Every new teacher like Holm--who will teach fifth grade--fills the void left by a more experienced teacher. With the opening of the fall semester Tuesday, the district has been scrambling to fill 650 to 700 vacancies, more than it has had in the past 10 years, officials said.
About half the teachers being hired have little or no classroom experience and have qualified for a position with emergency credentials, which require a bachelor's degree and passing state and federal skills tests and medical exams. In addition to those requirements, teachers with full credentials have taken a fifth year of college, including training in teaching methods.
United Teachers-Los Angeles President Helen Bernstein, who publicly predicted a massive "brain drain" of teachers last spring, criticized the district for its lack of foresight on teacher flight.
"An emergency credentialed teacher is like an emergency credentialed surgeon. I don't know anyone who wants to be cut open by a person like that," Bernstein said. "I suppose to someone who is unemployed, teaching is better than nothing. But that is some young person's life who is being put in their hands."
Assistant Supt. Irene Yamahara, head of the personnel division, said Tuesday that the district, with a teaching force of about 32,000, is in a constant hiring mode. She added that even though the office is unusually busy this fall, the last-minute rush to hire teachers is typical of the beginning of any school year.

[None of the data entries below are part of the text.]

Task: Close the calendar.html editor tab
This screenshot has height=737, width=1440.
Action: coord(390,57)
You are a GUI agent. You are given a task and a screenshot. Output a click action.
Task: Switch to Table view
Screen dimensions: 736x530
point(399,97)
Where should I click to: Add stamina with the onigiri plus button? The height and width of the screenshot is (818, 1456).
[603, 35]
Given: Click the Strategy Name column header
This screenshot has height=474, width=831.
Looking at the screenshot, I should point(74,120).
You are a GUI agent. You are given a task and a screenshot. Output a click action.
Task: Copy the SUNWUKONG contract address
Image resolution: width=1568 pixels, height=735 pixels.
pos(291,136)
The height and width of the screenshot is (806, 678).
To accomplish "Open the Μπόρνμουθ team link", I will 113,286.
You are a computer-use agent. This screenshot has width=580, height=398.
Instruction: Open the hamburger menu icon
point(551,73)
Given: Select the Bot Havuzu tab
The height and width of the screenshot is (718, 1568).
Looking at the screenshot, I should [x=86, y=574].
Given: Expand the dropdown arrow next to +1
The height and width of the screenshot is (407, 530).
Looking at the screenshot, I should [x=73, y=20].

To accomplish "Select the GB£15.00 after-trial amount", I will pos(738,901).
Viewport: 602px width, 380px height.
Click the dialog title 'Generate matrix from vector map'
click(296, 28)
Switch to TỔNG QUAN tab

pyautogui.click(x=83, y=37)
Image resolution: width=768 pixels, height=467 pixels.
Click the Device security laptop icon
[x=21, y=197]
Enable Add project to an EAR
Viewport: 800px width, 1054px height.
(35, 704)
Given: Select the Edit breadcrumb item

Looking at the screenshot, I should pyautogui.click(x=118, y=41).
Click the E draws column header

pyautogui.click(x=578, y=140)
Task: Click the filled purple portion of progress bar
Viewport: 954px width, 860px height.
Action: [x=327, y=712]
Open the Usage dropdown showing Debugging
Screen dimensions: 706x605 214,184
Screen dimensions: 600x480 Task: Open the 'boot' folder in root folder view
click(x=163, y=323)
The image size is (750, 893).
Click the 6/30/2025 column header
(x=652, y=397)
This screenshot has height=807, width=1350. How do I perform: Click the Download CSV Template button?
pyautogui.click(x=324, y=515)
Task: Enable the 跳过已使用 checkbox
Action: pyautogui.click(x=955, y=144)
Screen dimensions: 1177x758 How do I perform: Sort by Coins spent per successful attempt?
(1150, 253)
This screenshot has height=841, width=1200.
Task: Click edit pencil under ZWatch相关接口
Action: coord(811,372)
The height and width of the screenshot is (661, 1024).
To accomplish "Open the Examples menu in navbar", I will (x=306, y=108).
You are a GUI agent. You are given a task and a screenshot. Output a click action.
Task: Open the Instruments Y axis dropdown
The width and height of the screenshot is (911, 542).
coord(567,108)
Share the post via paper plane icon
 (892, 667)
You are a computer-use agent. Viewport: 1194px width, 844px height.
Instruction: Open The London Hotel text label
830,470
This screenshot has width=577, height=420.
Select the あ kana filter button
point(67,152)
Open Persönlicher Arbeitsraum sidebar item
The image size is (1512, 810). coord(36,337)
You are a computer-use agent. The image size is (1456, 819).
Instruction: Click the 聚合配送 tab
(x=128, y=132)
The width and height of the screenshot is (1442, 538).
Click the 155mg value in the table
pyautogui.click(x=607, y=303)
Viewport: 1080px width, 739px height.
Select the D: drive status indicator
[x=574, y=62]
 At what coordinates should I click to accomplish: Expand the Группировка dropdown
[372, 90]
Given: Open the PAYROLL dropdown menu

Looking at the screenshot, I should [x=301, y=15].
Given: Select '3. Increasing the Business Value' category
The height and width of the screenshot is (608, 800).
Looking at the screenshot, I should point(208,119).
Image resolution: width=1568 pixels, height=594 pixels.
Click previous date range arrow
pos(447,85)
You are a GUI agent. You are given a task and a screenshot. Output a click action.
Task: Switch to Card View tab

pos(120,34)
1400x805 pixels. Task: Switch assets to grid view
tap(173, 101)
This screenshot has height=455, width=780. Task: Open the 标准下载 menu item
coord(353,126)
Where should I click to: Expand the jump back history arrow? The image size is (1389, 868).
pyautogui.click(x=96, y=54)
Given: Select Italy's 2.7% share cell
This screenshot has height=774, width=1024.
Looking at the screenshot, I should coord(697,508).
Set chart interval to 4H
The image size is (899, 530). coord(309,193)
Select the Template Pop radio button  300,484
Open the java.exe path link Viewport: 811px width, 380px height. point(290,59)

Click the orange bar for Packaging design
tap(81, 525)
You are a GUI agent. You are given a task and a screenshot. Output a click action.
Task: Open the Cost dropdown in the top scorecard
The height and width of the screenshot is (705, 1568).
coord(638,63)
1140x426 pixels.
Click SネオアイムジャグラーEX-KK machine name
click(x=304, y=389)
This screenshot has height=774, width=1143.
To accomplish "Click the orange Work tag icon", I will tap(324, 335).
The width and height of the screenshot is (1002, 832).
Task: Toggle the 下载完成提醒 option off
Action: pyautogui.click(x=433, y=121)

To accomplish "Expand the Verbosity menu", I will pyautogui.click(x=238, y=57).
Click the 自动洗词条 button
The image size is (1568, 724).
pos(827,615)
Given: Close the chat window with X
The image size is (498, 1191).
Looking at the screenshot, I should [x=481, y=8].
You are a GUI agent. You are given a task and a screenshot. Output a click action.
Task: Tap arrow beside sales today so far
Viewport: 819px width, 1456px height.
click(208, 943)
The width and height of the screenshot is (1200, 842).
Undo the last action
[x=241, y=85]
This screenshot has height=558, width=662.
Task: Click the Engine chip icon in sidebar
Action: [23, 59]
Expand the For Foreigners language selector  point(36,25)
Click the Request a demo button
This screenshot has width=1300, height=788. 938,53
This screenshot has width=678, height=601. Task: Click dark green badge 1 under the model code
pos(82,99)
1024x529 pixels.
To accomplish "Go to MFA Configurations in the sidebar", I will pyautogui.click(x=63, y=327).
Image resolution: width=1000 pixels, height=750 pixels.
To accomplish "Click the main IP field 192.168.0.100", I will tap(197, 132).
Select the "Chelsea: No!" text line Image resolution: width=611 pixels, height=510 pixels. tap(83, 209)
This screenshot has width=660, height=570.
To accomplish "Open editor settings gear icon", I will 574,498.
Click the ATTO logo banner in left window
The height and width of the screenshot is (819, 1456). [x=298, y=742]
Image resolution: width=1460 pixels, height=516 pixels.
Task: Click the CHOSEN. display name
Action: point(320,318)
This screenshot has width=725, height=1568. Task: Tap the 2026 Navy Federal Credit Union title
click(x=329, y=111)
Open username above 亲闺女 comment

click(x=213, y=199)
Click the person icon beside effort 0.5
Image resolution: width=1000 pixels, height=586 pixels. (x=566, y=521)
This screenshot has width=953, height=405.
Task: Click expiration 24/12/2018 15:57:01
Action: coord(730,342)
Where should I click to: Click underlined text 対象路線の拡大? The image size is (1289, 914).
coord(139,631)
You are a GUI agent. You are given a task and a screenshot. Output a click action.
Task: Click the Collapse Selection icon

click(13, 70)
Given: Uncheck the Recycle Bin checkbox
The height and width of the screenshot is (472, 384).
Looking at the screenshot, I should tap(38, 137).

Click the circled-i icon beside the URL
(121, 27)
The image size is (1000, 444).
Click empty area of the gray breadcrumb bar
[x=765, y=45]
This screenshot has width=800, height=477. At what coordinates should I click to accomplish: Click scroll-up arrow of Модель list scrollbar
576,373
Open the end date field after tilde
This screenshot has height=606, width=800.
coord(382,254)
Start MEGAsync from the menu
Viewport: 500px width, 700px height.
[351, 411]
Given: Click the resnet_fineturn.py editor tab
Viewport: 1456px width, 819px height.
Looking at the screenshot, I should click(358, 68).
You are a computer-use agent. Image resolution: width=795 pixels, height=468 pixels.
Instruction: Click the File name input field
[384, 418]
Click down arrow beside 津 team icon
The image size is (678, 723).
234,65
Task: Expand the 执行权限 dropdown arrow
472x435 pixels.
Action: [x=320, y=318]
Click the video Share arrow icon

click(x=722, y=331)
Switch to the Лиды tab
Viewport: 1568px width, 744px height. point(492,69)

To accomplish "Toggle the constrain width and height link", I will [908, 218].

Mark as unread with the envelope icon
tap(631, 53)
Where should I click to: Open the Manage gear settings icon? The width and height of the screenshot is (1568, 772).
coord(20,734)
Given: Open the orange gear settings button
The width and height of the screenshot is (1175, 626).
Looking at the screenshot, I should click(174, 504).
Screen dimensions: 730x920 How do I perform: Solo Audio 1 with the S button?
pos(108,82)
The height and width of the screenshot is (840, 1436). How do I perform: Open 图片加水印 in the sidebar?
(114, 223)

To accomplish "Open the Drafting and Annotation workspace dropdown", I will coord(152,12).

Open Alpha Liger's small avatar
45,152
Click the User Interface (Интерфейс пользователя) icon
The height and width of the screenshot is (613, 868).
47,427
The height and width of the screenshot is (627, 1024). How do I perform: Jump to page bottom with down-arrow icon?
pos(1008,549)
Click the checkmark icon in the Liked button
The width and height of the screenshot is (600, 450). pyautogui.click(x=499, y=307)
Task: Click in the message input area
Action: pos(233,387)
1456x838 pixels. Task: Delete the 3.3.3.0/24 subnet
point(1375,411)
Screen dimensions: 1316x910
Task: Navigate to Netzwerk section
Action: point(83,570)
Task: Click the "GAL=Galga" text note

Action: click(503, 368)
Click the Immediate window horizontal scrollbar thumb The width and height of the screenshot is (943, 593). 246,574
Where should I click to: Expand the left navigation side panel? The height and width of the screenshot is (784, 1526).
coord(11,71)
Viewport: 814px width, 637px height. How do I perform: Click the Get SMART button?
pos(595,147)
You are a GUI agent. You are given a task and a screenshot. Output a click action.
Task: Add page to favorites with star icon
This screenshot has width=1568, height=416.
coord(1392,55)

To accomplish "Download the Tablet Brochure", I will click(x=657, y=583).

School officials have provided substitute teachers so that no classrooms are without supervision. By the end of business Tuesday, the district had offered 961 teacher contracts, but it was not known how many would be accepted. District officials said they believe that all elementary school openings have been filled.
This fall, Yamahara said, "there is a whole series of problems at work. It's not just the pay cut. . . . Teachers are leaving the city because of crime and violence. As a city, as a school district, we need to improve our image. . . . Things are catching up with us."
Furthermore, teacher recruiting efforts have been scaled back because of budget cuts, Yamahara said. The district offers several programs to train teachers, but the demand cannot be met in all areas.
More than half the vacancies are in the hardest-to-fill areas: special education, bilingual education, math and science. Teachers with these credentials are in such high demand that they can find a job virtually anywhere in the state.
Hiring emergency credentialed teachers is "not by any means our first priority" said Michael Acosta, head of teacher employment. "But when we are short of full credentialed teachers we have few other options. . . . There is an emergency situation and we must have emergency teachers."
At Gledhill Street School in North Hills, Principal Janice Walsh was searching for someone to fill a last-minute vacancy created when a teacher took a position on another campus.
"I have 28 little bodies that need to be taken care of," Walsh said of the combination third- and fourth-grade class taught by the departing instructor, who will stay until a replacement can be found. "There are people out there--it's just finding the right person for the right place."
She has interviewed two applicants for the post and has a lead on a third. Constraining her options, however, are federal regulations that require minority representation on school faculties, an issue important in the Los Angeles district, which serves an 87% minority student population.